Personal information
- Born: June 21, 1974 (age 52) Laval, Quebec, Canada
- Listed height: 5 ft 11 in (1.80 m)
- Listed weight: 184 lb (83 kg)

Career information
- College: Indianapolis
- CFL draft: 1999: 2nd round, 10th overall pick

Career history
- 1999–2001: Saskatchewan Roughriders
- 2002–2004: Montreal Alouettes
- 2005: Calgary Stampeders

Awards and highlights
- Grey Cup champion (2002);
- Stats at CFL.ca

= Stéphane Fortin =

Canadian gridiron football player (born 1974)

Stéphane Fortin (born June 21, 1974) is a Canadian former professional football defensive back who played seven seasons in the Canadian Football League (CFL) with the Saskatchewan Roughriders, Montreal Alouettes, and Calgary Stampeders. He was drafted by the Saskatchewan Roughriders in the second round of the 1999 CFL draft. Fortin played college football at the University of Indianapolis. He was a member of the Montreal Alouettes team that won the 90th Grey Cup.

==Early life==
Stéphane Fortin was born on June 21, 1974, in Laval, Quebec. He played college football at the University of Indianapolis, where he was a three-year letterman for the Indianapolis Greyhounds from 1996 to 1998.

==Professional career==
Fortin was selected by the Saskatchewan Roughriders in the second round, with the tenth overall pick, of the 1999 CFL draft. He dressed in 50 games for the Roughriders from 1999 to 2001.

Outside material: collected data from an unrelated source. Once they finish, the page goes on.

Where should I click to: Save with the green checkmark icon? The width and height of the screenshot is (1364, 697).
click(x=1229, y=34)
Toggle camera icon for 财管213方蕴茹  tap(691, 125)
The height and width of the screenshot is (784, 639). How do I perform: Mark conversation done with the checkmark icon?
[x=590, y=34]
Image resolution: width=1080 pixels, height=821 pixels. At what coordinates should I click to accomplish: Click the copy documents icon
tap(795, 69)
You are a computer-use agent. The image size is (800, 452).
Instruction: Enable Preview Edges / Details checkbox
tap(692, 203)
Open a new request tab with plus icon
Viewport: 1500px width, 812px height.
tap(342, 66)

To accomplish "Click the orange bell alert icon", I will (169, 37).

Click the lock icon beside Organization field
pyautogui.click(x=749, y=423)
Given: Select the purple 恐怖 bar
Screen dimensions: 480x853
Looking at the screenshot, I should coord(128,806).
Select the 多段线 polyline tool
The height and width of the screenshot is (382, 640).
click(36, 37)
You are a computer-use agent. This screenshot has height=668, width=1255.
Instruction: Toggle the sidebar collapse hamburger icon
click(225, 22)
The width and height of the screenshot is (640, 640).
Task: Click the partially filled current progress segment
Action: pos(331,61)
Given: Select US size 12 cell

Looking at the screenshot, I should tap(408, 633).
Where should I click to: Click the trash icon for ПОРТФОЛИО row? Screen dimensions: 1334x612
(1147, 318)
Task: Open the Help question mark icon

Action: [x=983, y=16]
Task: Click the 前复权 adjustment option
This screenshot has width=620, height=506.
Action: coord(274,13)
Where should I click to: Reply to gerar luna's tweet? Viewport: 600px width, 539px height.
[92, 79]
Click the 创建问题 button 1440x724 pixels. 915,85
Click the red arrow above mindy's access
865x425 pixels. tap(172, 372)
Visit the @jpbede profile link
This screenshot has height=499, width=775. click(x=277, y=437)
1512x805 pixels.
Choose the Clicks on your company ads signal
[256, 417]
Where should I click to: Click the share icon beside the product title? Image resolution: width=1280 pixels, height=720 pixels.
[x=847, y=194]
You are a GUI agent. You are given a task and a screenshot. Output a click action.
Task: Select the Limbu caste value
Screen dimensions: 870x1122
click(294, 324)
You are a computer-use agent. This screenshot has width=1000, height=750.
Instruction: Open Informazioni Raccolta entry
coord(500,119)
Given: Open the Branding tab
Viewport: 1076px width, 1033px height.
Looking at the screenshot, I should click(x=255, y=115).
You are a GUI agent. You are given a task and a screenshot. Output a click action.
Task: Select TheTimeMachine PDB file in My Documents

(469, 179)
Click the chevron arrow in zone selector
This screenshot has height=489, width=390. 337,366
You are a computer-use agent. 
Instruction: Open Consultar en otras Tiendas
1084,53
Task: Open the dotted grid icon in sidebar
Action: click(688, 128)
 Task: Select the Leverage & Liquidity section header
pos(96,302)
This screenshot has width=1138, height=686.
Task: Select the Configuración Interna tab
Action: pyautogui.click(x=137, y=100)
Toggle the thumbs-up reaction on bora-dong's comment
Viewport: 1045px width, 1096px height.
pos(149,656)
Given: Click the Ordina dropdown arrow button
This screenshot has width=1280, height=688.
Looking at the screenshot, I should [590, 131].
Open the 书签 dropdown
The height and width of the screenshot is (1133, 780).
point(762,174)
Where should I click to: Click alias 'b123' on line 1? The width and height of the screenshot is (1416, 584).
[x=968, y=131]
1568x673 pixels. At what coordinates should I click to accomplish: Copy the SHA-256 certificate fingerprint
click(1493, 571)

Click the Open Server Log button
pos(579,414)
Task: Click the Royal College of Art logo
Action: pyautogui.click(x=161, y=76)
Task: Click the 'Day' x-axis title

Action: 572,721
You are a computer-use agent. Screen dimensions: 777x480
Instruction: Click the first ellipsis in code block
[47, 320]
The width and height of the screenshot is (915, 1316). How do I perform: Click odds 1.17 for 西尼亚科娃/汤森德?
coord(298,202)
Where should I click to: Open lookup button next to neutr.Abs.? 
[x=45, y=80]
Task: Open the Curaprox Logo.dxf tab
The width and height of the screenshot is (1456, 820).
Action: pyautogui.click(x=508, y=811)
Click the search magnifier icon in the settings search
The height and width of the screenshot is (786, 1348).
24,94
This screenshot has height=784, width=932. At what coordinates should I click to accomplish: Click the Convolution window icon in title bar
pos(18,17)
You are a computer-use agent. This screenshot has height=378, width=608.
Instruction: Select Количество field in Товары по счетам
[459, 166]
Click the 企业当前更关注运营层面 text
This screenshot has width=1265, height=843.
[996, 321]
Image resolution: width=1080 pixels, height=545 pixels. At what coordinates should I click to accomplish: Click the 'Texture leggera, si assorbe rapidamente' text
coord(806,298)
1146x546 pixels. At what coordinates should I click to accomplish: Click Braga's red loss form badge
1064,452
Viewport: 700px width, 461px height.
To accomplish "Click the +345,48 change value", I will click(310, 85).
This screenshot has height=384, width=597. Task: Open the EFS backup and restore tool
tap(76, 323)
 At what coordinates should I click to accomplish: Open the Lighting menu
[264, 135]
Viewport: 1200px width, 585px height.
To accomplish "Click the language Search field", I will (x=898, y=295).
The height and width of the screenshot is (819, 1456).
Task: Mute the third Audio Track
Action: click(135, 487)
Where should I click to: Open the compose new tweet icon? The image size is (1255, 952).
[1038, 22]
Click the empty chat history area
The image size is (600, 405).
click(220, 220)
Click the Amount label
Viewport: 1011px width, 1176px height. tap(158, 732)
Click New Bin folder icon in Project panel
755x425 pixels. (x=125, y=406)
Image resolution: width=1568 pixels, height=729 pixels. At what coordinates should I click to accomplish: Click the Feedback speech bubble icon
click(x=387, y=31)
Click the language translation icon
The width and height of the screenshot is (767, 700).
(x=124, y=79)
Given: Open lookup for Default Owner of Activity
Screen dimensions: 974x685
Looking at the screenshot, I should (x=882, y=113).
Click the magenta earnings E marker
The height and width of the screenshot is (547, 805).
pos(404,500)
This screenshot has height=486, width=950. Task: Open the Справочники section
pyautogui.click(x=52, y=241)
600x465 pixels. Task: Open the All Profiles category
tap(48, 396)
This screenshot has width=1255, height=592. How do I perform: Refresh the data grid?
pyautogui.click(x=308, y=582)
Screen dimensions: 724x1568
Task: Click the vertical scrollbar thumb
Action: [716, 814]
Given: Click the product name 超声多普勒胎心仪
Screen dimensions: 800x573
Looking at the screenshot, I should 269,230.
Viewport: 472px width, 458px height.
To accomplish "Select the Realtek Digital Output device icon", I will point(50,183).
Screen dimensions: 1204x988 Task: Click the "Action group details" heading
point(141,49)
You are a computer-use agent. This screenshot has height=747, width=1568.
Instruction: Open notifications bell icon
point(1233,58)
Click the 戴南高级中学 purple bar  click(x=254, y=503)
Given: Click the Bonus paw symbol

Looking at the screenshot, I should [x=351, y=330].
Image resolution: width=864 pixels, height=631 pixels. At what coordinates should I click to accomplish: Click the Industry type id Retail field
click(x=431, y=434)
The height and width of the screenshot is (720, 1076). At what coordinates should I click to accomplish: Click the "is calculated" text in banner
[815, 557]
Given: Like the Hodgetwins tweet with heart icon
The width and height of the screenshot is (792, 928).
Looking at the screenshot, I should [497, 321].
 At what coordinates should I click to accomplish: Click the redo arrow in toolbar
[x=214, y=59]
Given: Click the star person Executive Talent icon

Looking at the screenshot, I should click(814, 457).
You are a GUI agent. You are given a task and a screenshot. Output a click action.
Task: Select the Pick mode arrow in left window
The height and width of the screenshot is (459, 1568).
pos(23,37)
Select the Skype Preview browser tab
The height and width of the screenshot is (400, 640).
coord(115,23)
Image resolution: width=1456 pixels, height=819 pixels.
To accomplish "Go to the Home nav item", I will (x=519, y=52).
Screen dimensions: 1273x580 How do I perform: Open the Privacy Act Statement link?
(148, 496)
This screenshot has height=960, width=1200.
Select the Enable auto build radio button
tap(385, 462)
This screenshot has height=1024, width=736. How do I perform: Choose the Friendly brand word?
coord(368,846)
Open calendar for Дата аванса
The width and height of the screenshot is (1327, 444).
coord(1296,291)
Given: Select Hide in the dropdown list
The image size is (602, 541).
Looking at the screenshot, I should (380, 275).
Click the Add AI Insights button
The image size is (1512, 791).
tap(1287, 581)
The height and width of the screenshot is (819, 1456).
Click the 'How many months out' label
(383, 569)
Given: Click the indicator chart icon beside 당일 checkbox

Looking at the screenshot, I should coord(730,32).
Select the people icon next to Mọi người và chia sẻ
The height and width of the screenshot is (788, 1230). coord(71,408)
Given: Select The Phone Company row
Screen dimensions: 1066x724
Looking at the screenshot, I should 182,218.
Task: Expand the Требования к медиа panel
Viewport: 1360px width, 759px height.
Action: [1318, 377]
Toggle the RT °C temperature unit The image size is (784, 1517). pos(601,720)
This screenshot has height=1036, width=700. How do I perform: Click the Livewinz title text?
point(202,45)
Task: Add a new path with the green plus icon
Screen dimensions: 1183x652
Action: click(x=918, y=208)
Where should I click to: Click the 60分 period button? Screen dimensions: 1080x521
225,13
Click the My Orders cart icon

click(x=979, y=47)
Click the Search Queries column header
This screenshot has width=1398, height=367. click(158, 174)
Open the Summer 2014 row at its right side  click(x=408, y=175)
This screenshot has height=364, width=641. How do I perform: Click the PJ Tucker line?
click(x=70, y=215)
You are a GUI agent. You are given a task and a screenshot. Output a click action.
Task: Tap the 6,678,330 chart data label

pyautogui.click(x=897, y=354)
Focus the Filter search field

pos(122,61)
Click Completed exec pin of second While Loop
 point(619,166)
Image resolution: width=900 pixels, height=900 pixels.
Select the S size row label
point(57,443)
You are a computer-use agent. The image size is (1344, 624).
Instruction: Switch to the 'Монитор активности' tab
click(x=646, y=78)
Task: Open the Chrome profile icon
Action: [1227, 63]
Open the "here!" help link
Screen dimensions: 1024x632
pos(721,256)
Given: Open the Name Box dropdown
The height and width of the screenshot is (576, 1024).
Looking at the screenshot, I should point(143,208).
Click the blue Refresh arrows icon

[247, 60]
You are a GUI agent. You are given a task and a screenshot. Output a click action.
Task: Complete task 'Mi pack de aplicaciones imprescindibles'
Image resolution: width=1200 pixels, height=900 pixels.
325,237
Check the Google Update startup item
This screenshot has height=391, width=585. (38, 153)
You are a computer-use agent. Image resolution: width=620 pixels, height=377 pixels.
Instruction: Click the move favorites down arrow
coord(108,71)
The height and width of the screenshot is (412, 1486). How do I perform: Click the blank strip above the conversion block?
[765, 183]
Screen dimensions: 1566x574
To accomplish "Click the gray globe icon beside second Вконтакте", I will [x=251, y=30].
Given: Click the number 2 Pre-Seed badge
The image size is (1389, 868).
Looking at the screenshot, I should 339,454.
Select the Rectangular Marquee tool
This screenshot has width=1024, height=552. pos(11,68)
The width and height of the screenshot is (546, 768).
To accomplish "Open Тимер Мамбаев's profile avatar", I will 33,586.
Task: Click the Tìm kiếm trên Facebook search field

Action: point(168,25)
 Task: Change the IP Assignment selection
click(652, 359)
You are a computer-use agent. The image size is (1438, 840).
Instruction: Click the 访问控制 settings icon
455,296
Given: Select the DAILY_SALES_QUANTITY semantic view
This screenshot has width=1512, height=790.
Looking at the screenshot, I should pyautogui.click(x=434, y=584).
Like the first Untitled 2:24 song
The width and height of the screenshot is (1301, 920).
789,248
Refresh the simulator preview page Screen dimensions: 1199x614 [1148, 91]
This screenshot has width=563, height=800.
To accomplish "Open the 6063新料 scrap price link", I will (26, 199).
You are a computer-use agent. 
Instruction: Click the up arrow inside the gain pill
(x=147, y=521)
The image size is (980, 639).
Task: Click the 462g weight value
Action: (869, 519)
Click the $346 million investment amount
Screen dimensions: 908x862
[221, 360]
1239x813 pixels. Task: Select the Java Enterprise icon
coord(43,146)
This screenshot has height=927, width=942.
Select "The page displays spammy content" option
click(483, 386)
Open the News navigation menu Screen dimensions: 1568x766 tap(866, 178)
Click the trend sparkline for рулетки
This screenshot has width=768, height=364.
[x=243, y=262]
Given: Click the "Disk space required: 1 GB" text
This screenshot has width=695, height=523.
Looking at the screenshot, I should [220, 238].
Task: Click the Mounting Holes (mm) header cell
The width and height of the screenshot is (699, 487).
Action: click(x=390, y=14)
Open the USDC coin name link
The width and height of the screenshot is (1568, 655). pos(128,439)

Fortin became a free agent after the 2001 season, and signed with the Montreal Alouettes on March 4, 2002. On November 24, 2002, the Alouettes won the 90th Grey Cup against the Edmonton Eskimos by a score of 25–16. He was honoured by the City of Laval after the Grey Cup win. He re-signed with the team on February 19, 2004. Fortin dressed in 53 games overall for Montreal from 2002 to 2004.

Fortin became a free agent again after the 2004 season and signed with the Calgary Stampeders. He dressed in only three games during his final CFL season in 2005. He finished his CFL career with totals of 103 games dressed, 50 defensive tackles, 51 special teams tackles, one forced fumble, and three fumble recoveries for 92 yards and two touchdowns.

==Personal life==
Fortin became a financial advisor after his CFL career.